# Flipline: with wire core or not?



## mig (Apr 2, 2008)

Hi

I would like to ask what type of flipline you usually use. With wire core or without it? Pros and cons?

Thanks


----------



## tomtrees58 (Apr 2, 2008)

it depends on job working by power lines ??tom trees


----------



## mig (Apr 2, 2008)

I mean in "normal" work (removes...) not near power line


----------



## Nailsbeats (Apr 2, 2008)

Here's my 2 cents, probably many different opinions on this.

I have a 5/8 yale wire core. Great when climbing with gaffs and flipping up a straight spar. Also when chunking wood off the spar, sturdy, stiff, and a little saw protection. I say stiff cause it's more likely to lay straight around the tree and not get hung up on every little thing. It's nice when you are making big cuts around it.

Rope is great for positioning in the canopy or climbing around limbs because it will form to the shape its around effortlessly. Also it is lighter, and seems easier to handle in these situations. 

I have them both and prefer each in different applications.


----------



## newb (Apr 2, 2008)

I've always climbed on wire-core, could't imagine climbing without. Pete


----------



## clearance (Apr 2, 2008)

tomtrees58 said:


> it depends on job working by power lines ??tom trees



Another myth.


----------



## squad143 (Apr 2, 2008)

I like the secure feeling I get with the wire core. It is stiffer and easier to flip IMO. When I climb I use both. (Can go around limb and still be tied in). Just feel safer leaning against the wire core though.


----------



## mig (Apr 3, 2008)

thanks all for replies

I think I wil be feel more safe with a wire core flipline too.


----------



## HolmenTree (Apr 3, 2008)

I always have two lanyards on my saddle one on each side, they never come off. One wirecore one not .Yale Maxi Flip wirecore is the only one to use[best splicing]. Both my lanyard are 5/8" with Macrograbs [easier to handle] attached with stainless twist clevises.

Willard.


----------



## hornett224 (Apr 4, 2008)

*i use a wire core.*

the weight helps.

i worked with treemds last week and he uses non wire.seems to work for him.i like the non wire for tie ins but i'd need to use one more to know if i like it for flipping.


----------



## arbor pro (Apr 4, 2008)

1994 - two years after starting my tree service company...

I'm climbing a cottonwood for removal with spikes and flipline (non-wire-core). I'm chunking down wood in record time and working about 35' off the ground. I go to adjust my flipline after a routine cut and notice that only one tiny strand of material is all that's holding me after I apparently knicked the line with my 14" bar on the notch cut.

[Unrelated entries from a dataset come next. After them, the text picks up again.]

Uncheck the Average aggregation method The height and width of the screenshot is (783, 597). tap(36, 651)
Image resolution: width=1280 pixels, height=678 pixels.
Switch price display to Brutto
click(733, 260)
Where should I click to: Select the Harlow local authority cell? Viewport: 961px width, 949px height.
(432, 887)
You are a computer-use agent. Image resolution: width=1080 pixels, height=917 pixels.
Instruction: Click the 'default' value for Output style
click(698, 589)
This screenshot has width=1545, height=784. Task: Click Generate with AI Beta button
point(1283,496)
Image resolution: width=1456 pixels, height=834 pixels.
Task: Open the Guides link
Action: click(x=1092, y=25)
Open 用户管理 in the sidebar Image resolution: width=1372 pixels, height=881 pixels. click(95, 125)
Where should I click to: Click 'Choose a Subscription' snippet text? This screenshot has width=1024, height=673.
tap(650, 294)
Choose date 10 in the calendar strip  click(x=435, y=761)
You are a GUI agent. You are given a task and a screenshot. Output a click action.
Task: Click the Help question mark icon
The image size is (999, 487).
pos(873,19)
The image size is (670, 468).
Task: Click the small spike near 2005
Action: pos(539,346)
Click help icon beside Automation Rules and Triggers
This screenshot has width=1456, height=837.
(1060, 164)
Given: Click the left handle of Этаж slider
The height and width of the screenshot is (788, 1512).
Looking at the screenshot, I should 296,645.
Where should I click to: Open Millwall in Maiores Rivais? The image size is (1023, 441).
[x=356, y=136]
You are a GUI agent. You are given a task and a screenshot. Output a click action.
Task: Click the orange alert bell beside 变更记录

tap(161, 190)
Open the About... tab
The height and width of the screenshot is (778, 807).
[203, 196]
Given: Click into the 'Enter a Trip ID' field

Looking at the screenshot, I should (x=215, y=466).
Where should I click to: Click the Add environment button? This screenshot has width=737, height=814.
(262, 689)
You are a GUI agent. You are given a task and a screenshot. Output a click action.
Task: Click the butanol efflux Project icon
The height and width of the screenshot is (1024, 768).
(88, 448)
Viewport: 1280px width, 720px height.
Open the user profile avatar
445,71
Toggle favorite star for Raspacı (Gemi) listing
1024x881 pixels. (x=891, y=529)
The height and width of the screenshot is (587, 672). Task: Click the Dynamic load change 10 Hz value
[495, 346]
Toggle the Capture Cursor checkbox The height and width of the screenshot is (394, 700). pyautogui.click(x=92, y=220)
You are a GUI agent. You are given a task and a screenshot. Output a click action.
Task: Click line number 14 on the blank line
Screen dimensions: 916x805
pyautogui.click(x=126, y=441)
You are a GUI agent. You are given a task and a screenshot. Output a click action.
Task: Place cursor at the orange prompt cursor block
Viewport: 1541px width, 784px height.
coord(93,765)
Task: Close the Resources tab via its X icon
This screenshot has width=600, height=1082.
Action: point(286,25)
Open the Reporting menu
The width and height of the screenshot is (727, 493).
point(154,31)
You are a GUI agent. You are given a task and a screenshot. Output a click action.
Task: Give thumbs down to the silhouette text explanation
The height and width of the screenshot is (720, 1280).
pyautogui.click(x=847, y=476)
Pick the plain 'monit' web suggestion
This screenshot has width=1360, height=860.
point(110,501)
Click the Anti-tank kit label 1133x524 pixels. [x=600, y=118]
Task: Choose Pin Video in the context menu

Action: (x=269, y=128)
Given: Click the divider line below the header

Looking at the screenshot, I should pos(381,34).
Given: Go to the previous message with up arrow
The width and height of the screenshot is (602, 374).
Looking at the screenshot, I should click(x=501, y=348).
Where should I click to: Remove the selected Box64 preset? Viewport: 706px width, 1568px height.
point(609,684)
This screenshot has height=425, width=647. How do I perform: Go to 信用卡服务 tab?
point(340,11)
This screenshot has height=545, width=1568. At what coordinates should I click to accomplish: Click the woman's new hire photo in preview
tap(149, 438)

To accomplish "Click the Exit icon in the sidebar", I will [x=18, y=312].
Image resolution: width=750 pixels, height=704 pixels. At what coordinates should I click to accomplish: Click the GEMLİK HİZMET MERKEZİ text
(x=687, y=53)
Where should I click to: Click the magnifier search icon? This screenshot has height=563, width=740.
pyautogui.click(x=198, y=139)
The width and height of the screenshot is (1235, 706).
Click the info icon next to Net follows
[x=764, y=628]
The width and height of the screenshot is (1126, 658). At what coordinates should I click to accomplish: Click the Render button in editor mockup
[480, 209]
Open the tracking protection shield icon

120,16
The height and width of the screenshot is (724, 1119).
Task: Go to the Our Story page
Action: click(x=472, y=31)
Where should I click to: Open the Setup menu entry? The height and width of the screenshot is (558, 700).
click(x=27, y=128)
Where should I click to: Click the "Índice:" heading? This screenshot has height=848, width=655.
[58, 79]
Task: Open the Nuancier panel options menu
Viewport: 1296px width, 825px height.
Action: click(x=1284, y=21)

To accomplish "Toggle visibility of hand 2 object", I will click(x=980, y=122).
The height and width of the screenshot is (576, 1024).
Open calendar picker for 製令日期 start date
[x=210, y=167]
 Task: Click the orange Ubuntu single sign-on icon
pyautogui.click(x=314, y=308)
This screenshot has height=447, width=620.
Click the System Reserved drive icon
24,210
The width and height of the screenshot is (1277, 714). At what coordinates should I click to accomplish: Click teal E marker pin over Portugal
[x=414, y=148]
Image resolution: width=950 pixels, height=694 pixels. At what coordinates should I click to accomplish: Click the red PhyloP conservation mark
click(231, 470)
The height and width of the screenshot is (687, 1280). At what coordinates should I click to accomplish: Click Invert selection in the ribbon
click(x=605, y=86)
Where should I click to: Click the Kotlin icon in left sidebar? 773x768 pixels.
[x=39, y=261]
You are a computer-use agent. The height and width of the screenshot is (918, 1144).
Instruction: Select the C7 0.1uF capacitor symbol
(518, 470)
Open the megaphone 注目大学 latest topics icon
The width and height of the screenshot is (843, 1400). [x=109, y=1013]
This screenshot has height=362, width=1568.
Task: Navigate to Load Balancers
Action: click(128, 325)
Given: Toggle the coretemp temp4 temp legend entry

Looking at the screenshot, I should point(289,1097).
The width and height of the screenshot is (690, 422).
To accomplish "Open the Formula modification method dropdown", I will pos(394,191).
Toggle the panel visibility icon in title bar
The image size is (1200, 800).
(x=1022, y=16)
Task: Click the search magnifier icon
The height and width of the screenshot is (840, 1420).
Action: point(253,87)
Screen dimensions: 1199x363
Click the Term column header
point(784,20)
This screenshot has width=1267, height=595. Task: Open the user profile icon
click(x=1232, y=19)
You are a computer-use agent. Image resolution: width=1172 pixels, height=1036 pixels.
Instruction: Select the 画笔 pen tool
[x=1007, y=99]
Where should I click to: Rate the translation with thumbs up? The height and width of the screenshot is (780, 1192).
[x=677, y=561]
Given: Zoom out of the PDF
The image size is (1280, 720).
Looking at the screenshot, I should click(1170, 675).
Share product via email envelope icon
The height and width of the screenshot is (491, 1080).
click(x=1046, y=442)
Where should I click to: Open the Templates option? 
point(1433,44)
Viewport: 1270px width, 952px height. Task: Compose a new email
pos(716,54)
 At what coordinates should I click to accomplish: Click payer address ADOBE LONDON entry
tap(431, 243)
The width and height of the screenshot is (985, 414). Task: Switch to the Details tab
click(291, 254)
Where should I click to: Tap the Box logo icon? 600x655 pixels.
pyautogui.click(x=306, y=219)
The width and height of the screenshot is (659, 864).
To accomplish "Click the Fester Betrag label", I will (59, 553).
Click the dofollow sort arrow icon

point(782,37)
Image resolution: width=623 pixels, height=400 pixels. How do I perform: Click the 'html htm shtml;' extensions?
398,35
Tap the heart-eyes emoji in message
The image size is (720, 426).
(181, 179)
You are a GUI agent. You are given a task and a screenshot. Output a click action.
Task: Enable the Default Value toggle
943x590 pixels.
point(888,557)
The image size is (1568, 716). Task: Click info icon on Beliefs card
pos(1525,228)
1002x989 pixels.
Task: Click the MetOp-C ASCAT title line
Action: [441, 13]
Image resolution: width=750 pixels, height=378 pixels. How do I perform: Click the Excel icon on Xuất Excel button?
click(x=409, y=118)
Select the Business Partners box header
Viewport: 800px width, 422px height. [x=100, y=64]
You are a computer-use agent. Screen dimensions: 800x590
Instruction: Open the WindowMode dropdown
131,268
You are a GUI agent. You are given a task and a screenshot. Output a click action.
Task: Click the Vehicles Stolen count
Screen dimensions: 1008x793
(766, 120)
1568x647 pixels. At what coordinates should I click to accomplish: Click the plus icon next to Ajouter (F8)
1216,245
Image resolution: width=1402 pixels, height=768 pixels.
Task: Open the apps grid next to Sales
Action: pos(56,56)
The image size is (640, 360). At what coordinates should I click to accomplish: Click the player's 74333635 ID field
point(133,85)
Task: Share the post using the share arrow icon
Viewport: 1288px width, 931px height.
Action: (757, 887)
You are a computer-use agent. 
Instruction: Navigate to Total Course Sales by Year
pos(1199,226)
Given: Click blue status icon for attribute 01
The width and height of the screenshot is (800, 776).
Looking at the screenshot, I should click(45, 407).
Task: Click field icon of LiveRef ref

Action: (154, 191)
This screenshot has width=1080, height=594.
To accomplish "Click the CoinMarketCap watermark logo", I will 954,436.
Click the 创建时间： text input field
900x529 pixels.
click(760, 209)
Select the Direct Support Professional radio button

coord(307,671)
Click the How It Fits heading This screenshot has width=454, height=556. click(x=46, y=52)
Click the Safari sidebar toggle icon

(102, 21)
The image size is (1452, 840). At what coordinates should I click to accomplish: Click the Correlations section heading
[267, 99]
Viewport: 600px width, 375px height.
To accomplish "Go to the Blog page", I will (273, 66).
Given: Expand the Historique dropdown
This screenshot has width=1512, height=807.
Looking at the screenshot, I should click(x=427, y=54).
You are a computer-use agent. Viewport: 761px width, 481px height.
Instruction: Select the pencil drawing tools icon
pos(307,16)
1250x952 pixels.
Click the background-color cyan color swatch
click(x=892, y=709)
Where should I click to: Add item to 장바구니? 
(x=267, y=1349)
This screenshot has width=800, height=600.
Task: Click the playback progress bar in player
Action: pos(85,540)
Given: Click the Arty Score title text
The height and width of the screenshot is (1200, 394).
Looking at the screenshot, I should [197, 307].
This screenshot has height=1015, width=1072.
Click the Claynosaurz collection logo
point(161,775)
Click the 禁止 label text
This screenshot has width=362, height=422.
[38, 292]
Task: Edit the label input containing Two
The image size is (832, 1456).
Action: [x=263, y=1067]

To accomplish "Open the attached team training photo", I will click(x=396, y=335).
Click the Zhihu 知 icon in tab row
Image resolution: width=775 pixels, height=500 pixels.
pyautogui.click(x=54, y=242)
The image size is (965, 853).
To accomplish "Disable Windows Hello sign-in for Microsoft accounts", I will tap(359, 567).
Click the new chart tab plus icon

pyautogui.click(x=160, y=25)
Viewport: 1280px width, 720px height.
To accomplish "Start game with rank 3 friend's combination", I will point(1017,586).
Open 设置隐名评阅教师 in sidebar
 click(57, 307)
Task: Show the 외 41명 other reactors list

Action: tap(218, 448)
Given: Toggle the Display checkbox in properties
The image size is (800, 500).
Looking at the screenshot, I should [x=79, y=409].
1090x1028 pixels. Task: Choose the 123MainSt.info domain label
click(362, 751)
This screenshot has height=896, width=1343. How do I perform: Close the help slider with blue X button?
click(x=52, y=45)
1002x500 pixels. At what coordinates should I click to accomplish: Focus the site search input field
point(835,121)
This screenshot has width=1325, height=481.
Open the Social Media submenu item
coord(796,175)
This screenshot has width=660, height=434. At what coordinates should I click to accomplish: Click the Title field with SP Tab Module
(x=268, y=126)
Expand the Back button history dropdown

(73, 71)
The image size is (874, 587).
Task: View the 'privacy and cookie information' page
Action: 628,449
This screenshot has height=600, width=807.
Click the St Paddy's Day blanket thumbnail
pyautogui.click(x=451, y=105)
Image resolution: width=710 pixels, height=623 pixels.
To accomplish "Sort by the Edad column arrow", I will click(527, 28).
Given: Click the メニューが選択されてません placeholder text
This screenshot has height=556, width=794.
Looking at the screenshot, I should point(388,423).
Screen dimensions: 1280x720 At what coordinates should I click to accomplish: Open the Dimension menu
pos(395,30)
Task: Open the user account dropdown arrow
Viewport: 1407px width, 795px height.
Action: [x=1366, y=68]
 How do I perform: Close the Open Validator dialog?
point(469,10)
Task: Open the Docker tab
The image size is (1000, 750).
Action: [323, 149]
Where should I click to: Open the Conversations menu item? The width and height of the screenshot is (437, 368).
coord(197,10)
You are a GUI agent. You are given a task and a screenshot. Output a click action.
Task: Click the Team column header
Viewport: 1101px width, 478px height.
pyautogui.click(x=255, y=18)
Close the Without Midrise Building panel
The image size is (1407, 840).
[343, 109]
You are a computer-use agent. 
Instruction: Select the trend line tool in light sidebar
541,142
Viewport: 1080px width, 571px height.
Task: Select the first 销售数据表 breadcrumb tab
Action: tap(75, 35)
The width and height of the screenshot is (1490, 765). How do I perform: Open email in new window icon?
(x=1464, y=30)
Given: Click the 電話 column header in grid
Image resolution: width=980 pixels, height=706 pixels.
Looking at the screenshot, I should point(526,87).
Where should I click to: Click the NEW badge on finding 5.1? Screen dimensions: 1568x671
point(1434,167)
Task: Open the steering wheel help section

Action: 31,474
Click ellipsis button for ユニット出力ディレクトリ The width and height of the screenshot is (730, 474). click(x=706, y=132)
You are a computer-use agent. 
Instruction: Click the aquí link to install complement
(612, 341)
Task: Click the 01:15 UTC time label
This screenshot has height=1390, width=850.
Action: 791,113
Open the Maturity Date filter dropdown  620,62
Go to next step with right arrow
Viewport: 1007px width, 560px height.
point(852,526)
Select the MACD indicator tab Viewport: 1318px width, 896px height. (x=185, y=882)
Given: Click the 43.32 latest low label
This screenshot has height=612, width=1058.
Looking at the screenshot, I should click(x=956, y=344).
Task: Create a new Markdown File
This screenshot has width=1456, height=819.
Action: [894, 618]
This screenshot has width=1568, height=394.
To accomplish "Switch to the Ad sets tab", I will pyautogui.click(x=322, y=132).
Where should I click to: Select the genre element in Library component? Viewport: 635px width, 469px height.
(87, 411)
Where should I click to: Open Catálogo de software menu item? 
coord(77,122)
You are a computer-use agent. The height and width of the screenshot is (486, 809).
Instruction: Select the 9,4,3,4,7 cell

After composing myself and reattaching with a second lanyard, I look down and notice that I'm working right above a bunch of small spear-like beaver stumps. Had one more thread been cut, I wouldn't be typing this today. That evening, I ordered a wire-core flipline and will never use anything else again. Don't think it could happen to you? Neither did I but, I almost became a statistic that day. Novice or seasoned pro, why take the chance...?


----------



## Stumpcutter1 (Apr 4, 2008)

5/8" steelcore all the way


----------



## Mikecutstrees (Apr 4, 2008)

Wirecore flipline with micro grab for me. I also have a double ended lanyard that I use sometimes. I prefer the wirecore for the extra security and it flips easily over knots too.


----------



## treeclimber jul (Apr 4, 2008)

wire core for me Too


----------



## beowulf343 (Apr 5, 2008)

mig said:


> thanks all for replies
> 
> I think I wil be feel more safe with a wire core flipline too.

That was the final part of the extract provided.